*** AVAILABLE DATA

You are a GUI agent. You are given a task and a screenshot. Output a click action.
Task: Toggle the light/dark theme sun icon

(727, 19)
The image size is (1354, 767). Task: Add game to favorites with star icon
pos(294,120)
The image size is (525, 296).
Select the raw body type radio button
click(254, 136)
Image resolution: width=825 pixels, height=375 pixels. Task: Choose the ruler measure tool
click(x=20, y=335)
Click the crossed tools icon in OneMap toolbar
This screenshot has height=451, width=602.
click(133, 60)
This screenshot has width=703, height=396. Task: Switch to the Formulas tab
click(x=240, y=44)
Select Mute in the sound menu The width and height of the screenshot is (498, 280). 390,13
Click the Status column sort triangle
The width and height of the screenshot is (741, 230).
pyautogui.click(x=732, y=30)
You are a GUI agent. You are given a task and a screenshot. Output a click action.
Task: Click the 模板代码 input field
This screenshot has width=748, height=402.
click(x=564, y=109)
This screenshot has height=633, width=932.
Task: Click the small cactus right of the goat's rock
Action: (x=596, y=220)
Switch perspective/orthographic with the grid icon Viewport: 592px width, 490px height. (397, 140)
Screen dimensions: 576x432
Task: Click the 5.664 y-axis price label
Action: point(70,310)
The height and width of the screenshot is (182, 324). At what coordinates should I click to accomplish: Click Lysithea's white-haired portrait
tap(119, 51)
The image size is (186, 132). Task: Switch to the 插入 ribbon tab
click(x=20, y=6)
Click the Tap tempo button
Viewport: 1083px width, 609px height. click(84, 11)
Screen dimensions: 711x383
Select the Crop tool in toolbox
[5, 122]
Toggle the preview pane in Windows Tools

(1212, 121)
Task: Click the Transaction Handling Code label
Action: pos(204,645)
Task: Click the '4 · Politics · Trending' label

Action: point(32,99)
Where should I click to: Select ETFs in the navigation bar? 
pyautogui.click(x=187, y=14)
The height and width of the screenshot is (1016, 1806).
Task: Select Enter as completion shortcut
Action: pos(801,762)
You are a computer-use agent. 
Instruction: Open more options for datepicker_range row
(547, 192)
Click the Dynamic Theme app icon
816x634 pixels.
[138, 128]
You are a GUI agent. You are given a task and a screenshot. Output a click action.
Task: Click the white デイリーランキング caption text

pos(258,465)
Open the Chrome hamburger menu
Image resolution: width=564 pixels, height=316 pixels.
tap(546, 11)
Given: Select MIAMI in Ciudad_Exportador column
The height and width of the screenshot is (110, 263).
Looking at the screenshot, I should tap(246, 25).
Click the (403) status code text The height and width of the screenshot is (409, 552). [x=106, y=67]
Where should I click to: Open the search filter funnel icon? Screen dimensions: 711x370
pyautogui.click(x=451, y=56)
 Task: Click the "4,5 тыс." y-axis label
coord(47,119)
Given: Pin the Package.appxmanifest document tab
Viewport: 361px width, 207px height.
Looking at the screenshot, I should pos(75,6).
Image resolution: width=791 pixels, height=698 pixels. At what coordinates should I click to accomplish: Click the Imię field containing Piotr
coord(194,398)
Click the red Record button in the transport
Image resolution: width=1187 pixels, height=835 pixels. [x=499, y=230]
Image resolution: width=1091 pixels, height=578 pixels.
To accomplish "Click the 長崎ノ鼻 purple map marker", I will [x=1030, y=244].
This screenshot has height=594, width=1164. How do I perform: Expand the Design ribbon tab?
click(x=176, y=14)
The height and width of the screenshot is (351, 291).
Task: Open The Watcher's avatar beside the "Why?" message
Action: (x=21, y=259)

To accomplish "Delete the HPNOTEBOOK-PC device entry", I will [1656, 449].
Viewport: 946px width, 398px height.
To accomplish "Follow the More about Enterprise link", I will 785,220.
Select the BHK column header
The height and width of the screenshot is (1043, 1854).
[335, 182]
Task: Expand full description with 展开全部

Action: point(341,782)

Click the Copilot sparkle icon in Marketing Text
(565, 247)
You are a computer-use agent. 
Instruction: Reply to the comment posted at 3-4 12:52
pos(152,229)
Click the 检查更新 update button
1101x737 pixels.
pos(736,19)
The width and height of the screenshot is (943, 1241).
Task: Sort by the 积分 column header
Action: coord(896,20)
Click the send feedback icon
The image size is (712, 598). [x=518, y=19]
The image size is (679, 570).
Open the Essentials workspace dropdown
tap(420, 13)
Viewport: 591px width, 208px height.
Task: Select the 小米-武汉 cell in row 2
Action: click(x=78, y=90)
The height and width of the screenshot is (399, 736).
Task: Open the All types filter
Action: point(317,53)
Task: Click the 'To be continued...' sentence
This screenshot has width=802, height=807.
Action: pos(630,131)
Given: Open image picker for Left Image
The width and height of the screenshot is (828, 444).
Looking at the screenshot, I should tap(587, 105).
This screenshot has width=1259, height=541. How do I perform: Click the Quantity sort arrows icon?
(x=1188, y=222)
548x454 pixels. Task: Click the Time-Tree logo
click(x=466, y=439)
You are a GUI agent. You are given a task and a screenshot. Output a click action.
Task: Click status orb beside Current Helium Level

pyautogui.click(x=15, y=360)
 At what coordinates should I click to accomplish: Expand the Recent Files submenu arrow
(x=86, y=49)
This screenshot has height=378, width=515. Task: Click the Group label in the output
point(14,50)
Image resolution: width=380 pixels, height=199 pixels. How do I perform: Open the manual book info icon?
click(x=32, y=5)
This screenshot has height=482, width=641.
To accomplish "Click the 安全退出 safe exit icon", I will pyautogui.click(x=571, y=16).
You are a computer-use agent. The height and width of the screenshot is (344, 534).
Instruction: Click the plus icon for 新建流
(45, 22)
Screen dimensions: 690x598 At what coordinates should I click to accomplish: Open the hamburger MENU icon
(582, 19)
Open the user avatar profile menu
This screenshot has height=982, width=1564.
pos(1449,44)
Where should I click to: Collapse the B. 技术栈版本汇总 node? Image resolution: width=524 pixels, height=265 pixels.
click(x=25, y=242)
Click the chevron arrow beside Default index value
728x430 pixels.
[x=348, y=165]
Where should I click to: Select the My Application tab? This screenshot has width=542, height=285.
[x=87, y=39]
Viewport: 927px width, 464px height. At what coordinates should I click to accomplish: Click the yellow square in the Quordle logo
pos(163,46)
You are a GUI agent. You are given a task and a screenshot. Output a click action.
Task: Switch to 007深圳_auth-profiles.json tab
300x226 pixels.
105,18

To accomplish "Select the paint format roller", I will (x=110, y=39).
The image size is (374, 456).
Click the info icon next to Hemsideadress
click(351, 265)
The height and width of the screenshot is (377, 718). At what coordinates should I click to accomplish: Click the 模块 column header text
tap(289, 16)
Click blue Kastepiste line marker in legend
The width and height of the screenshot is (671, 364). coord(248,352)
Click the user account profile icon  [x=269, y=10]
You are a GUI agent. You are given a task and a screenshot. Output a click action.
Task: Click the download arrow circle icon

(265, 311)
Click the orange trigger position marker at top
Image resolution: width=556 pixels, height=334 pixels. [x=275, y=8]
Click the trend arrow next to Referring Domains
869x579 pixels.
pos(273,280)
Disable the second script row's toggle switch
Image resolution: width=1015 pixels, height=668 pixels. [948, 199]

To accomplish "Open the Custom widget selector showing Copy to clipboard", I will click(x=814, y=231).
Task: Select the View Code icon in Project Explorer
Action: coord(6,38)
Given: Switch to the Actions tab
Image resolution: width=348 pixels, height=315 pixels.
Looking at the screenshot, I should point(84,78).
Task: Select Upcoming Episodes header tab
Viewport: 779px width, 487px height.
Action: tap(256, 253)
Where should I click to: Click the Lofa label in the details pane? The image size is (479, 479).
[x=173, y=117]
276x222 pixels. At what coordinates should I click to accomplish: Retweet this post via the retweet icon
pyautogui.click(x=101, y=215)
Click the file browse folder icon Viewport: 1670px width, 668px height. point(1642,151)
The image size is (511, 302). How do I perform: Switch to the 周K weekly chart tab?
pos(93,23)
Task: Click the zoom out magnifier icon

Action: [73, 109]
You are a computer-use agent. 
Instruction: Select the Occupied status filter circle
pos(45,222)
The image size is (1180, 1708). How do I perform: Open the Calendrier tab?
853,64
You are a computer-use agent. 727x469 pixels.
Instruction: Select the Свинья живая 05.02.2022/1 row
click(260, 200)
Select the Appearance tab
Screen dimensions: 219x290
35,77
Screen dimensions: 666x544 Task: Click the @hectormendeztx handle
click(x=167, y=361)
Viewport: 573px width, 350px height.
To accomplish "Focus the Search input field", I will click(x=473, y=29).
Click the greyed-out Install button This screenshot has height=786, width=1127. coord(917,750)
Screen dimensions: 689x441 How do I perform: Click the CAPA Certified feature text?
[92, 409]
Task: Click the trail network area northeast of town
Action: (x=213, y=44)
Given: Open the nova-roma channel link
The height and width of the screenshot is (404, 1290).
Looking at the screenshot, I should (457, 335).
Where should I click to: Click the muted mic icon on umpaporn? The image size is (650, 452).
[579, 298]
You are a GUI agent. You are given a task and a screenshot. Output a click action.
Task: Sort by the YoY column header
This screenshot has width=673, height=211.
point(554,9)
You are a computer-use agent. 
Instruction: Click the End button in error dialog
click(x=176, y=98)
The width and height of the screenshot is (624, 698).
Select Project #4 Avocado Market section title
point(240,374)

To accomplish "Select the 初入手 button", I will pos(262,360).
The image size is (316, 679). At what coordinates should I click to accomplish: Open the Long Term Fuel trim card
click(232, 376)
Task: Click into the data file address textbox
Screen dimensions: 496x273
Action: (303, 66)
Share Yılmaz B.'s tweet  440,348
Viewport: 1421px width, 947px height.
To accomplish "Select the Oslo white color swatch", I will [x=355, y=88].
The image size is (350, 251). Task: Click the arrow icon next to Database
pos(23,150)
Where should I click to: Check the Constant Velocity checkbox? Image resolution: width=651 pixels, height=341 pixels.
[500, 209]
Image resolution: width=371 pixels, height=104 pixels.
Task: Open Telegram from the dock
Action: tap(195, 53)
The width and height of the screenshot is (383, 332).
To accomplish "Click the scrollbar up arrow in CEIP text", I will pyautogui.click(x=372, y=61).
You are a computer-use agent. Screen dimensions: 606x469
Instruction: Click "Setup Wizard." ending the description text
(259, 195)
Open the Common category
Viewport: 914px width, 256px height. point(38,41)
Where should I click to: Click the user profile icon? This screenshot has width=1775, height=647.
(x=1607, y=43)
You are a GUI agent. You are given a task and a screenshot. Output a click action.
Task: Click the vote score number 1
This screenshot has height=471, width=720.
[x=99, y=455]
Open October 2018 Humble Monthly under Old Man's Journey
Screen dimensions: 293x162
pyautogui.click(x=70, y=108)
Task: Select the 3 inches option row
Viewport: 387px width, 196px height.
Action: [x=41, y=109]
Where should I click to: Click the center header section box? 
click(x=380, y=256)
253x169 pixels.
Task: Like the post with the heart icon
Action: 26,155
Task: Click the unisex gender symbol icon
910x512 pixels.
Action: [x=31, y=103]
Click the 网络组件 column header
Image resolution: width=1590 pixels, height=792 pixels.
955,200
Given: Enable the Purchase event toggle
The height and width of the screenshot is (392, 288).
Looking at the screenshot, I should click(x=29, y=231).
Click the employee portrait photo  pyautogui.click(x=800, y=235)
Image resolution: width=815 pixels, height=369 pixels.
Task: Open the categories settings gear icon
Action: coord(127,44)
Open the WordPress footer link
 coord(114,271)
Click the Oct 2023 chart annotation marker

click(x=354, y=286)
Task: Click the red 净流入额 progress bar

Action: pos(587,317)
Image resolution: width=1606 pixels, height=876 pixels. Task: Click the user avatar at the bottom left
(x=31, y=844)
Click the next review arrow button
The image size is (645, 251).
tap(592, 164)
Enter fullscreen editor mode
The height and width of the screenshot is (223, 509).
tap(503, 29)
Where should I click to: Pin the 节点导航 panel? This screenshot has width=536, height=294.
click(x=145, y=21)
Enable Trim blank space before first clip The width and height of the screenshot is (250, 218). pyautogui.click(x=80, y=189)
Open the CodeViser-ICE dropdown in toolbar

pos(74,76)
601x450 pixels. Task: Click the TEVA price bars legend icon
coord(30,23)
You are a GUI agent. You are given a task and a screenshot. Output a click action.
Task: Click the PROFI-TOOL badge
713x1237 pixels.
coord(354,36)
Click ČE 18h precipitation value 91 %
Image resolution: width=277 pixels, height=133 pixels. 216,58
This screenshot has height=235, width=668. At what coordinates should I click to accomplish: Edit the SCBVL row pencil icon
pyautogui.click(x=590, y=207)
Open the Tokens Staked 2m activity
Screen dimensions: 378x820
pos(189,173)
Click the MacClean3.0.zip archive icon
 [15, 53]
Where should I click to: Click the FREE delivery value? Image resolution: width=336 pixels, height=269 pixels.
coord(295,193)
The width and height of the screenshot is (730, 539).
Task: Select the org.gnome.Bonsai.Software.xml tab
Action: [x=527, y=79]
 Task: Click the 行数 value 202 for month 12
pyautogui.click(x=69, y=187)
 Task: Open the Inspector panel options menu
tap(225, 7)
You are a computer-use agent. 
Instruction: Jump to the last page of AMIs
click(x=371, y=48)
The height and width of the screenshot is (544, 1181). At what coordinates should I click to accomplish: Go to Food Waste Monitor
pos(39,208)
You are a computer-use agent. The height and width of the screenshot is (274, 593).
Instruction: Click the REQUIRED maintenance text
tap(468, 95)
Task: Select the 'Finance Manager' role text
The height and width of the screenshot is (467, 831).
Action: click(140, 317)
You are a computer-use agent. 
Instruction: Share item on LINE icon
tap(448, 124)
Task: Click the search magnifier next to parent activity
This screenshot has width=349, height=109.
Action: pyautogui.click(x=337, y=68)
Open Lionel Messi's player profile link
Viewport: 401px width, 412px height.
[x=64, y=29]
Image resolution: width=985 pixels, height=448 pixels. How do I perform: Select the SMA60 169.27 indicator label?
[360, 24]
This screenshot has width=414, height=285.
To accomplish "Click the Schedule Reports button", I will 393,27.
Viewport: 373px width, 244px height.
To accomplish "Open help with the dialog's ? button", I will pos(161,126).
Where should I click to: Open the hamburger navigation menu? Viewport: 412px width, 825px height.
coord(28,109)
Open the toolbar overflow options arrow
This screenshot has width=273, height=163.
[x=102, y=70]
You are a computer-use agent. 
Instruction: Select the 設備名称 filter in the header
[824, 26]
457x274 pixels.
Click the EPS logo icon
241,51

******

#### TASK STATEMENT
Lines with "input": return each one from the data above.

#### OUTPUT OF THE TASK
Task: Click the 模板代码 input field
To accomplish "Focus the Search input field", I will click(x=473, y=29).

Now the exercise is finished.